When CMS determines that a state has claimed federal matching funds for costs that do not comply with program rules, it issues a formal disallowance, essentially demanding the money back. The disallowance letter specifies the time period, the amount, and the legal basis for the finding. States have 60 days to request reconsideration and bear the burden of proving their spending was legitimate. If that fails, the state can appeal to the Departmental Appeals Board, whose decision is final.17eCFR. 42 CFR 430.42 – Disallowance of Claims for FFP These clawbacks can involve millions of dollars, which is a powerful incentive for states to maintain tight controls over eligibility determinations and claims processing.
The reason people search “Is Medicaid a categorical grant?” often has less to do with grant classification theory and more to do with an ongoing political fight. Since at least the mid-1990s, proposals have surfaced in Congress to convert Medicaid from an open-ended categorical grant into either a block grant or a per-capita cap. Both approaches would fundamentally change how federal money flows to states.
Under a block grant, each state would receive a fixed lump sum for Medicaid, regardless of how many people enroll or what services cost. States would gain more flexibility to design their programs, but the federal government would no longer be obligated to match actual spending. Under a per-capita cap, federal payments would still adjust for enrollment changes (more enrollees means more money), but the amount per enrollee would be capped at a predetermined growth rate. If healthcare costs grew faster than the cap, states would absorb the difference.
Supporters of these proposals argue they would control federal spending growth and give states more room to experiment. Opponents point out that the open-ended structure is precisely what allows Medicaid to absorb spikes in enrollment during recessions and health crises. During the COVID-19 pandemic, for instance, enrollment surged by tens of millions, and the federal match scaled up automatically. A capped system would have forced states to cut eligibility or benefits at the worst possible moment.
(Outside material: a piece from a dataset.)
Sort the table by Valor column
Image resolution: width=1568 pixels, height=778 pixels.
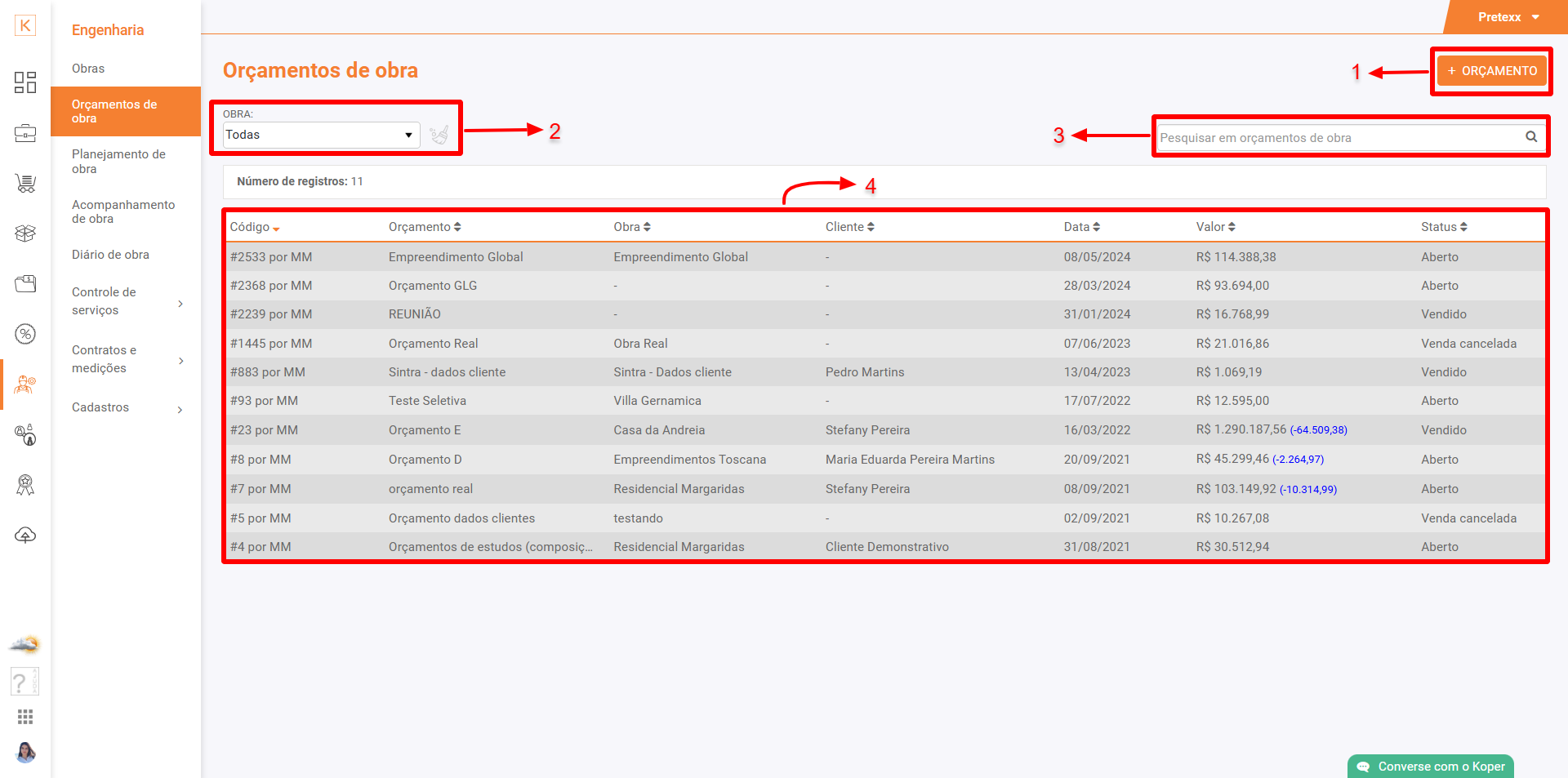(x=1215, y=227)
The enhanced 90 percent federal match for ACA expansion populations has also been a recurring target. Eliminating or reducing that rate would shift billions in costs to states, and most analysts expect it would lead many states to roll back their expansions over time. Whether any of these proposals advance depends on the political landscape, but the debate itself underscores why Medicaid’s classification as an open-ended categorical grant is not just an academic label. It is the structural feature that determines whether the program can grow with need or gets locked into a fixed budget.